§ **Task**: The listing below must be reproduced in full, exactly as written.
Top of Data
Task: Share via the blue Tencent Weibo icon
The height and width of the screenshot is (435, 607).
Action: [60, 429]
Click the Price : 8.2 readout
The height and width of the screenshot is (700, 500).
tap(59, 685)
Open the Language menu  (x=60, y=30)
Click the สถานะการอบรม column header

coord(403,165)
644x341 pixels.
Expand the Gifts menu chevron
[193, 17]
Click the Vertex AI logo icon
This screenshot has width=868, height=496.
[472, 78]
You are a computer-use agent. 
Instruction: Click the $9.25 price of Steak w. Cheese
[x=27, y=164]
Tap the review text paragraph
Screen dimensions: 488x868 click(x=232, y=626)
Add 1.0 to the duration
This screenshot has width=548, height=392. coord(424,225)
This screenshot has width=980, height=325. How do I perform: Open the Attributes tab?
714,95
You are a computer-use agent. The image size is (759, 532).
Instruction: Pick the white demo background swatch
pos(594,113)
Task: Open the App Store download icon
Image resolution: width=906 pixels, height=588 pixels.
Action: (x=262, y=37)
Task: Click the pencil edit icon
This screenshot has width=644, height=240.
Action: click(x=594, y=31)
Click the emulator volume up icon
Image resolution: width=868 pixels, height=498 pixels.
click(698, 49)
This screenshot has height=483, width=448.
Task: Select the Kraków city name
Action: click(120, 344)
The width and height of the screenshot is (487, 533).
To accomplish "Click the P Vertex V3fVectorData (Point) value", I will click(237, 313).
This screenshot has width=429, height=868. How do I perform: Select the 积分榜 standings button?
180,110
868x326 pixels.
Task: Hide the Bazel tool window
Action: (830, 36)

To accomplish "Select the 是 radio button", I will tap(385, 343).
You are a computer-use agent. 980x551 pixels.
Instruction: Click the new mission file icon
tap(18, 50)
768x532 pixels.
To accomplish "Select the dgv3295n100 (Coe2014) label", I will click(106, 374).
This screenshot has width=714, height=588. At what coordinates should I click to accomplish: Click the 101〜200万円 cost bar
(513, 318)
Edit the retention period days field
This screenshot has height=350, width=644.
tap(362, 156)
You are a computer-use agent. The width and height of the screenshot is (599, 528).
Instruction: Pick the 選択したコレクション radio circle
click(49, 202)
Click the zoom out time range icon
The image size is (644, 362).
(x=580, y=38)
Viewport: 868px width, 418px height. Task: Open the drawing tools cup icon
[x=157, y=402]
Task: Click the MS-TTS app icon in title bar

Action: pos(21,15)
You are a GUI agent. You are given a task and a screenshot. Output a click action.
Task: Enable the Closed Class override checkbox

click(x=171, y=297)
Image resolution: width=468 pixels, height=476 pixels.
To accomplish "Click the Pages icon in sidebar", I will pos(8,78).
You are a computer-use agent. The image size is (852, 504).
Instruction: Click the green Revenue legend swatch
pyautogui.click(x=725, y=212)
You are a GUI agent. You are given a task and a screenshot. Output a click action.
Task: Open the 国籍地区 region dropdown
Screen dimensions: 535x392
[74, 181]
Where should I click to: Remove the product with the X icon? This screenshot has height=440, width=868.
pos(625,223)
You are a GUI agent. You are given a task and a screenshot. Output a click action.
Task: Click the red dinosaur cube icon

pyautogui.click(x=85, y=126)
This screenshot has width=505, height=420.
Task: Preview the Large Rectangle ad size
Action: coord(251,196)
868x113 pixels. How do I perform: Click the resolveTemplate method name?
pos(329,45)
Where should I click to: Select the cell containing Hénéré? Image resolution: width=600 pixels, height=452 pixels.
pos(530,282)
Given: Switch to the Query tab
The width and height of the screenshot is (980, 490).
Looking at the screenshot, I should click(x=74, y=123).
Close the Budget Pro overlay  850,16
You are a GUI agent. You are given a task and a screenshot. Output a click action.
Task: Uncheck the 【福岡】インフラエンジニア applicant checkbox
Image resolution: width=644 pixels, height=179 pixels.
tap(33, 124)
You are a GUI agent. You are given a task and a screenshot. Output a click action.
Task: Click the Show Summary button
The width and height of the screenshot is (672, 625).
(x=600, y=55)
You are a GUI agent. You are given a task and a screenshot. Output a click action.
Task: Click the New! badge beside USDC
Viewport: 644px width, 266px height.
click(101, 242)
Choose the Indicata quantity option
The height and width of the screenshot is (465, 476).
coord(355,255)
Bottom of Data
§ **Response**:
Task: Share via the blue Tencent Weibo icon
The height and width of the screenshot is (435, 607).
Action: [60, 429]
Click the Price : 8.2 readout
The height and width of the screenshot is (700, 500).
tap(59, 685)
Open the Language menu  (x=60, y=30)
Click the สถานะการอบรม column header

coord(403,165)
644x341 pixels.
Expand the Gifts menu chevron
[193, 17]
Click the Vertex AI logo icon
This screenshot has width=868, height=496.
[472, 78]
You are a computer-use agent. 
Instruction: Click the $9.25 price of Steak w. Cheese
[x=27, y=164]
Tap the review text paragraph
Screen dimensions: 488x868 click(x=232, y=626)
Add 1.0 to the duration
This screenshot has width=548, height=392. coord(424,225)
This screenshot has width=980, height=325. How do I perform: Open the Attributes tab?
714,95
You are a computer-use agent. The image size is (759, 532).
Instruction: Pick the white demo background swatch
pos(594,113)
Task: Open the App Store download icon
Image resolution: width=906 pixels, height=588 pixels.
Action: (x=262, y=37)
Task: Click the pencil edit icon
This screenshot has width=644, height=240.
Action: click(x=594, y=31)
Click the emulator volume up icon
Image resolution: width=868 pixels, height=498 pixels.
click(698, 49)
This screenshot has height=483, width=448.
Task: Select the Kraków city name
Action: click(120, 344)
The width and height of the screenshot is (487, 533).
To accomplish "Click the P Vertex V3fVectorData (Point) value", I will click(237, 313).
This screenshot has width=429, height=868. How do I perform: Select the 积分榜 standings button?
180,110
868x326 pixels.
Task: Hide the Bazel tool window
Action: (830, 36)

To accomplish "Select the 是 radio button", I will tap(385, 343).
You are a computer-use agent. 980x551 pixels.
Instruction: Click the new mission file icon
tap(18, 50)
768x532 pixels.
To accomplish "Select the dgv3295n100 (Coe2014) label", I will click(106, 374).
This screenshot has width=714, height=588. At what coordinates should I click to accomplish: Click the 101〜200万円 cost bar
(513, 318)
Edit the retention period days field
This screenshot has height=350, width=644.
tap(362, 156)
You are a computer-use agent. The width and height of the screenshot is (599, 528).
Instruction: Pick the 選択したコレクション radio circle
click(49, 202)
Click the zoom out time range icon
The image size is (644, 362).
(x=580, y=38)
Viewport: 868px width, 418px height. Task: Open the drawing tools cup icon
[x=157, y=402]
Task: Click the MS-TTS app icon in title bar

Action: pos(21,15)
You are a GUI agent. You are given a task and a screenshot. Output a click action.
Task: Enable the Closed Class override checkbox

click(x=171, y=297)
Image resolution: width=468 pixels, height=476 pixels.
To accomplish "Click the Pages icon in sidebar", I will pos(8,78).
You are a computer-use agent. The image size is (852, 504).
Instruction: Click the green Revenue legend swatch
pyautogui.click(x=725, y=212)
You are a GUI agent. You are given a task and a screenshot. Output a click action.
Task: Open the 国籍地区 region dropdown
Screen dimensions: 535x392
[74, 181]
Where should I click to: Remove the product with the X icon? This screenshot has height=440, width=868.
pos(625,223)
You are a GUI agent. You are given a task and a screenshot. Output a click action.
Task: Click the red dinosaur cube icon

pyautogui.click(x=85, y=126)
This screenshot has width=505, height=420.
Task: Preview the Large Rectangle ad size
Action: coord(251,196)
868x113 pixels. How do I perform: Click the resolveTemplate method name?
pos(329,45)
Where should I click to: Select the cell containing Hénéré? Image resolution: width=600 pixels, height=452 pixels.
pos(530,282)
Given: Switch to the Query tab
The width and height of the screenshot is (980, 490).
Looking at the screenshot, I should click(x=74, y=123).
Close the Budget Pro overlay  850,16
You are a GUI agent. You are given a task and a screenshot. Output a click action.
Task: Uncheck the 【福岡】インフラエンジニア applicant checkbox
Image resolution: width=644 pixels, height=179 pixels.
tap(33, 124)
You are a GUI agent. You are given a task and a screenshot. Output a click action.
Task: Click the Show Summary button
The width and height of the screenshot is (672, 625).
(x=600, y=55)
You are a GUI agent. You are given a task and a screenshot. Output a click action.
Task: Click the New! badge beside USDC
Viewport: 644px width, 266px height.
click(101, 242)
Choose the Indicata quantity option
The height and width of the screenshot is (465, 476).
coord(355,255)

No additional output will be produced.